Rewrite the part of these lines that opens with the line containing "Task: Open the Guests selector field" and closes with the line containing "(x=169, y=77)", replacing "Viewport" with "Display" and leaving all else unchanged; reproduce only that part.
— START OF DATA —
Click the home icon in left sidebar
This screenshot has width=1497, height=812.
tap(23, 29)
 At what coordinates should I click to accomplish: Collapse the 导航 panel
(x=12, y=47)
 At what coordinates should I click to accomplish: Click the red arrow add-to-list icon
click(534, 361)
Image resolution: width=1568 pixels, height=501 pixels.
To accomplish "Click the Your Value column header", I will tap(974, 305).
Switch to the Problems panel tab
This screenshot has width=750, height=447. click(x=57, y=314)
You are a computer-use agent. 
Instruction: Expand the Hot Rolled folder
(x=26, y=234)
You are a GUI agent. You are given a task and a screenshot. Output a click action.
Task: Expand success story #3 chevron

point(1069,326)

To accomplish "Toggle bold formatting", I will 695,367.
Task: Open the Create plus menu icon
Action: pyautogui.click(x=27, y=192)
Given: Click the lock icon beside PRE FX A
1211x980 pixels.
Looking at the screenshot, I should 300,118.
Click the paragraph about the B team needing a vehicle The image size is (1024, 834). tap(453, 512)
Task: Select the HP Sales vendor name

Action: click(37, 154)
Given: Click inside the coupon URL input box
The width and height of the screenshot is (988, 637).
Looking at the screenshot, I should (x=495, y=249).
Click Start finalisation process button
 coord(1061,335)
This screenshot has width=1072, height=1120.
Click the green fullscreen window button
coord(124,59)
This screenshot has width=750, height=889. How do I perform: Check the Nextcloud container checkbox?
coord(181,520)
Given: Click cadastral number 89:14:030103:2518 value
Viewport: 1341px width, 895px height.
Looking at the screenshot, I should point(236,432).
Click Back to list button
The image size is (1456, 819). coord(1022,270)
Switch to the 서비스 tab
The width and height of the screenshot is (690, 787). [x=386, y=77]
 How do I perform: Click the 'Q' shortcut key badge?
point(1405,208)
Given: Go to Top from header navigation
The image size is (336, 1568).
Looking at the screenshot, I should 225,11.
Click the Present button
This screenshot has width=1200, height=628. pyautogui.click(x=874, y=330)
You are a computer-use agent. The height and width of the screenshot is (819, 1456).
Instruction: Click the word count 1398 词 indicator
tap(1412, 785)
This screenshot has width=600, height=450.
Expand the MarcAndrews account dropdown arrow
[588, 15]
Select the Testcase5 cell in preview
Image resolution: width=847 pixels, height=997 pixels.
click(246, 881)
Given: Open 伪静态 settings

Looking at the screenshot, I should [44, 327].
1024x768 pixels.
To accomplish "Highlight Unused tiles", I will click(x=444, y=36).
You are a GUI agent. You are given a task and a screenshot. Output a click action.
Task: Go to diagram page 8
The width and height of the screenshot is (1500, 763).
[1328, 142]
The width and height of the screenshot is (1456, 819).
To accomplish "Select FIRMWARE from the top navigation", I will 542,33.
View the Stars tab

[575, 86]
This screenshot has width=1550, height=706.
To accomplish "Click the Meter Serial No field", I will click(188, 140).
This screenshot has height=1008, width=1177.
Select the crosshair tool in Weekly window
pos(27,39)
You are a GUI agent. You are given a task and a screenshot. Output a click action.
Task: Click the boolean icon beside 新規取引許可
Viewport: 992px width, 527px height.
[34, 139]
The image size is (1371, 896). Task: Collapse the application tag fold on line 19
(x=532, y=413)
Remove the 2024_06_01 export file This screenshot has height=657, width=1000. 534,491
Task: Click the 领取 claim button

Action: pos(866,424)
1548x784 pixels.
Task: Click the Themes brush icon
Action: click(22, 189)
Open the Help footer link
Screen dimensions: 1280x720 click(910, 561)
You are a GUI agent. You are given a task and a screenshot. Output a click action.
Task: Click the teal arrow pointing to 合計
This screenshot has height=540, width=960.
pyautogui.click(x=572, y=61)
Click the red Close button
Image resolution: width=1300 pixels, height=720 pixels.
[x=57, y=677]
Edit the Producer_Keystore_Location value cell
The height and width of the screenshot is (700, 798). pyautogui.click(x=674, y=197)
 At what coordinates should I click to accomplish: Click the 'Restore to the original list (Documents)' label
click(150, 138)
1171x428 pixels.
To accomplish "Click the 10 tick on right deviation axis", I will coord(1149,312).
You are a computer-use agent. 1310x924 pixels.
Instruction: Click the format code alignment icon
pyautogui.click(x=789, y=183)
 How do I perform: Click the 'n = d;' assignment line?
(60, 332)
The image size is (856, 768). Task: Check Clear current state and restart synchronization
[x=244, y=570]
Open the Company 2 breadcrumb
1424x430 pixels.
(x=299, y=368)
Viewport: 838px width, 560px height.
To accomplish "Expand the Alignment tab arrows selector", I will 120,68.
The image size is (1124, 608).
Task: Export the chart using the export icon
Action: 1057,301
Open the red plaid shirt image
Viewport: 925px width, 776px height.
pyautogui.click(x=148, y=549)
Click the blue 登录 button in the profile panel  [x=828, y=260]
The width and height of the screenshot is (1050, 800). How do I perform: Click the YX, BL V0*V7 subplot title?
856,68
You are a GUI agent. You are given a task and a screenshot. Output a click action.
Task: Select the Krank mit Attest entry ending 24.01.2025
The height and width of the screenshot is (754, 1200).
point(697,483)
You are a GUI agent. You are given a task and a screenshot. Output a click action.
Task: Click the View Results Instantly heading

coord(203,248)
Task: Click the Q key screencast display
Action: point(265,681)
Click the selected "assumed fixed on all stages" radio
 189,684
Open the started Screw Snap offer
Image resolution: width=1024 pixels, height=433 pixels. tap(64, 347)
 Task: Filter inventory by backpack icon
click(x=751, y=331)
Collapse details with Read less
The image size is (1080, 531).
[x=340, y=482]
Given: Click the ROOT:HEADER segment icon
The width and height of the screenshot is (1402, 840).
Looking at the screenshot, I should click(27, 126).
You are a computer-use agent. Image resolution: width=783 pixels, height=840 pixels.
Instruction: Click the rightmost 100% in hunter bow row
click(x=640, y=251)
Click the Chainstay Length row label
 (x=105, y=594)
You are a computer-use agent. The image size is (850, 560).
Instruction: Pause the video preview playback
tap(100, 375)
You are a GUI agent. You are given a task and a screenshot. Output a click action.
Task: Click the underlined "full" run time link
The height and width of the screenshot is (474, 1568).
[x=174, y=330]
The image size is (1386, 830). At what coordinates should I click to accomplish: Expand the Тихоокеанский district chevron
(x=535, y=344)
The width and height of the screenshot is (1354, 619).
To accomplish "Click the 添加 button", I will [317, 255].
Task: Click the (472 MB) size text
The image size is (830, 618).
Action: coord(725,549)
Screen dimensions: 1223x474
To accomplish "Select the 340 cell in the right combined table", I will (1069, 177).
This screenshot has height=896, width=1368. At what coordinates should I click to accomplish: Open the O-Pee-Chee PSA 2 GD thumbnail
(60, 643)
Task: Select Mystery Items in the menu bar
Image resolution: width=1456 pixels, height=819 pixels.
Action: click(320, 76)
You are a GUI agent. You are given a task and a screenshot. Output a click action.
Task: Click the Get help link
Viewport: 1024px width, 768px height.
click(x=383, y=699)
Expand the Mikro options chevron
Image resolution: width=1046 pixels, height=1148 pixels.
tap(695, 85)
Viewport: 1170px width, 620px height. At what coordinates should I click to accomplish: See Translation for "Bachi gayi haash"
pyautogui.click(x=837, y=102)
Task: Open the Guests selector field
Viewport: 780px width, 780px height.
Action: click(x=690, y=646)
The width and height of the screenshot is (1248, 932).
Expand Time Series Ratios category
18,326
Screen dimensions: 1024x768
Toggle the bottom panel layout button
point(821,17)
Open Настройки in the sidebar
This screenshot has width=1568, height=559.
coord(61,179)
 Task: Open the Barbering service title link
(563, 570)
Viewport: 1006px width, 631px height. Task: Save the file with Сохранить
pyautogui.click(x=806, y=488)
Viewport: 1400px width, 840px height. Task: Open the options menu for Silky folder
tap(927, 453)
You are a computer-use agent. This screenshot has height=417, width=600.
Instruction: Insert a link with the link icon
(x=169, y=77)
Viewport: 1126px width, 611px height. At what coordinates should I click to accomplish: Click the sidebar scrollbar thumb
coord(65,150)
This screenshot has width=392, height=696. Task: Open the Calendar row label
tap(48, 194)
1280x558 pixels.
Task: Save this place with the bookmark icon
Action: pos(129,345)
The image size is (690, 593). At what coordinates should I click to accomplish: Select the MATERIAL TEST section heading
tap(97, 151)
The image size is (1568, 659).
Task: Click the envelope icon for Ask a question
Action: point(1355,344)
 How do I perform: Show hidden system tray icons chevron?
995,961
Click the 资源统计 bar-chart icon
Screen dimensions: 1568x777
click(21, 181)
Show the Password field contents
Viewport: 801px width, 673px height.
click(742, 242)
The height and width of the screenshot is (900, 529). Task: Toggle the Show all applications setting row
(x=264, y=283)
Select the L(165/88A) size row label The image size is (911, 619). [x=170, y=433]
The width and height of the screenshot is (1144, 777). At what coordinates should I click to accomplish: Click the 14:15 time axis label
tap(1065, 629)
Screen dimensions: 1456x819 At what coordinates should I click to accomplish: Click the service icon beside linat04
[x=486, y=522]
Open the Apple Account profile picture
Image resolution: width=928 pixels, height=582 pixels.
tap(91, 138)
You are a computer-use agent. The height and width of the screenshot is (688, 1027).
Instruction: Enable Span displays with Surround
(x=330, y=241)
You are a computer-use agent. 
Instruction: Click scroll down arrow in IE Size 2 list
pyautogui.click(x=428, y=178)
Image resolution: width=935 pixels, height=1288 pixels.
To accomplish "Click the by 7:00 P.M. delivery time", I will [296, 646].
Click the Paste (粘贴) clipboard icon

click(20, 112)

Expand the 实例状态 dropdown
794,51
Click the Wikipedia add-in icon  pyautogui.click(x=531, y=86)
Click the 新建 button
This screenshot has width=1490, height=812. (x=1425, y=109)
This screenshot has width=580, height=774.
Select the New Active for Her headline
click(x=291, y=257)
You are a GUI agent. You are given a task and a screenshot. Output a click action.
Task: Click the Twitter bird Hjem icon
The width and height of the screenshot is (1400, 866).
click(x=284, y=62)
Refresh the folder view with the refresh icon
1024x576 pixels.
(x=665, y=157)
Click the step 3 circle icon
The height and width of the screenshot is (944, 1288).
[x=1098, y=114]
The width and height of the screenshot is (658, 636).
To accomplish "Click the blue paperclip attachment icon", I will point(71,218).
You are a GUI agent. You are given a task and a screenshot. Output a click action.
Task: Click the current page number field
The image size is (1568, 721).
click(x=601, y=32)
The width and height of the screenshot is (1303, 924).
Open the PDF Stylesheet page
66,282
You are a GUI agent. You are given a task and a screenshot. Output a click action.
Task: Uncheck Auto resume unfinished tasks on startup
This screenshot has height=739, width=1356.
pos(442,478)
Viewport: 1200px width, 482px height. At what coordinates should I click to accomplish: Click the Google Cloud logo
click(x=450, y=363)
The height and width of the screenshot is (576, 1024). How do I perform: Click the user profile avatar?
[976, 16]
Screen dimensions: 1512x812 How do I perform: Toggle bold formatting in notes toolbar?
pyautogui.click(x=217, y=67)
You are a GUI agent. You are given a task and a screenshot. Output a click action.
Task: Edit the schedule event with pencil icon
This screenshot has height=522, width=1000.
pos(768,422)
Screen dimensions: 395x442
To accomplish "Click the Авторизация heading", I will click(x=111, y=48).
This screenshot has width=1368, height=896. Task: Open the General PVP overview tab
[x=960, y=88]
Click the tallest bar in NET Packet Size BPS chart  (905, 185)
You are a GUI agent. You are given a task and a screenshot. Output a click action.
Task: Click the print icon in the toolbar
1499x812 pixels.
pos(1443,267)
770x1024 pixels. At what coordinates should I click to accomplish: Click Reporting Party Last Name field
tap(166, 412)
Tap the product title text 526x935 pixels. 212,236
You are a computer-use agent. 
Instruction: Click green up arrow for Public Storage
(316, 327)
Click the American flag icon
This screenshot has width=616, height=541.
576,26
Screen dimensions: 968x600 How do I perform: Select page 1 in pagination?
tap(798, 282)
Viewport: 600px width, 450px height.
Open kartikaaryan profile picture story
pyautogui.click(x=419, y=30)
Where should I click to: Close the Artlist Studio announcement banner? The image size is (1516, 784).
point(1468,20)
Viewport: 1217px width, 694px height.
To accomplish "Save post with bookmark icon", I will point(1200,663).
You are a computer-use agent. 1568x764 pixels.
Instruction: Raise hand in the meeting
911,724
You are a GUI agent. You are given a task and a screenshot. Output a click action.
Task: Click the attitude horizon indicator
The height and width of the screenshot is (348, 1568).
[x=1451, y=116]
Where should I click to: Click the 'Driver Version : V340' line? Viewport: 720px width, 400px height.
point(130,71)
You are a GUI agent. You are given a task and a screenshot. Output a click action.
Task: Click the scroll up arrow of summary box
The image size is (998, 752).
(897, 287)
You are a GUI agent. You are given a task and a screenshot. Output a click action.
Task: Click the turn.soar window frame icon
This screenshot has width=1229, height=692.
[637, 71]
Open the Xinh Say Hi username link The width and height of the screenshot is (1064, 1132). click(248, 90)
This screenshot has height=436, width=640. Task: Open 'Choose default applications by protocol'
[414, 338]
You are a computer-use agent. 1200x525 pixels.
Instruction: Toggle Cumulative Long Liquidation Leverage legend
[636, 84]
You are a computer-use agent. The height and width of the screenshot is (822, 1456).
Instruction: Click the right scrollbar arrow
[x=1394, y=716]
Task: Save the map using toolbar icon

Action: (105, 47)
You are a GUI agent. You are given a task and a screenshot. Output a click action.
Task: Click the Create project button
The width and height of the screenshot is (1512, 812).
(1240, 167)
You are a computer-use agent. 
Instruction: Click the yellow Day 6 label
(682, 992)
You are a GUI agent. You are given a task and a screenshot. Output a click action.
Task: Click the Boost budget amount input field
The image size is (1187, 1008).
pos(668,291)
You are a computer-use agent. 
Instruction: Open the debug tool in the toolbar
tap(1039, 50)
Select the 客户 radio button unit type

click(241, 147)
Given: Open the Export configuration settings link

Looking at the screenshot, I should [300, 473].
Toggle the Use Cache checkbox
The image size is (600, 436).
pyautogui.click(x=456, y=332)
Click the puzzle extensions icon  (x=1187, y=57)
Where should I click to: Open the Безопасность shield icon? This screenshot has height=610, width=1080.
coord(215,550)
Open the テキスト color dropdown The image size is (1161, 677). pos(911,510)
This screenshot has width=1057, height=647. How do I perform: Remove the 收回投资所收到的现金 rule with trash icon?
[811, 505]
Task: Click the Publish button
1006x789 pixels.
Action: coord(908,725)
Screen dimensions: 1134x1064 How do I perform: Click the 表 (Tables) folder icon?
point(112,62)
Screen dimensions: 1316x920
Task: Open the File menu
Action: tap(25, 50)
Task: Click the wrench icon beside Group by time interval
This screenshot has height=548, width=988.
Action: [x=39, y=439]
— END OF DATA —
ANSWER BELOW -
Task: Open the Guests selector field
Display: 780px width, 780px height.
Action: click(x=690, y=646)
The width and height of the screenshot is (1248, 932).
Expand Time Series Ratios category
18,326
Screen dimensions: 1024x768
Toggle the bottom panel layout button
point(821,17)
Open Настройки in the sidebar
This screenshot has width=1568, height=559.
coord(61,179)
 Task: Open the Barbering service title link
(563, 570)
Display: 1006px width, 631px height. Task: Save the file with Сохранить
pyautogui.click(x=806, y=488)
Display: 1400px width, 840px height. Task: Open the options menu for Silky folder
tap(927, 453)
You are a computer-use agent. This screenshot has height=417, width=600.
Instruction: Insert a link with the link icon
(x=169, y=77)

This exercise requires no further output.